_УСЛОВИЕ ЗАДАНИЯ_. Какие слова Савинков, согласно фрагменту о его стихах, повторяет неизменно, на все лады?

---- ФРАГМЕНТ ДОКУМЕНТА

Теперь о том, что сквозь эти стихи светится: о «душе» их и о душе их автора. Постараюсь передать впечатления так, как будто вам о Савинкове почти ничего не было известно.
Бесспорно, писал эти стихи человек не обыкновенный, правильнее — не обычный. Но в нем, как в творчестве его, отсутствует та благодать, то внутреннее сияние, тот свет, которые возбуждают к человеку любовь. Вероятно, Савинкова мало любили: разумеется, я говорю только о любви-дружбе, не касаясь других областей… Поздний, обмельчавший байронизм чувствуется в нем. «Жизнь — пустая и глупая шутка», — он повторяет это неизменно, на все лады. Он по-настоящему несчастен. Но в самое свое несчастье, в свое подлинное непоправимое одиночество он вносит усмешку, которая уничтожает возможность сочувствия. Иногда он вносит туда же и кокетство, позу: как бы «посмотрите, какой я!» Должен сказать, что те противоречивые строки, где Савинков упоминает о грехе убийства и посещающих его кошмарах, принадлежат к самым тяжелым и в каком-то смысле даже отталкивающим во всей книге. Не то чтобы об этом нельзя было писать. Обо всем можно писать, обо всем решительно, без исключения. Но здесь Савинков охлажденным чувством, охлажденным условно-красивым словом касается глубочайшей и трагической темы… Получается нечто трудновыносимое. Если даже знать биографию автора, если вспомнить, что эти строки не только «слова, слова, слова», что за ними есть реальность, — впечатление остается то же.

--------
---- ИЗВЛЕЧЁННЫЙ МАТЕРИАЛ

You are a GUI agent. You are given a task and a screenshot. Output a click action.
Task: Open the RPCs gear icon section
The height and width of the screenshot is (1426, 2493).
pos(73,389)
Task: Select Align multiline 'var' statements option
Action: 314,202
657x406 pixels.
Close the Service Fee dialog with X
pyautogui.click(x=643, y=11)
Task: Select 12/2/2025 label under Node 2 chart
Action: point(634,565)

--------

_ОТВЕТ_. «Жизнь — пустая и глупая шутка».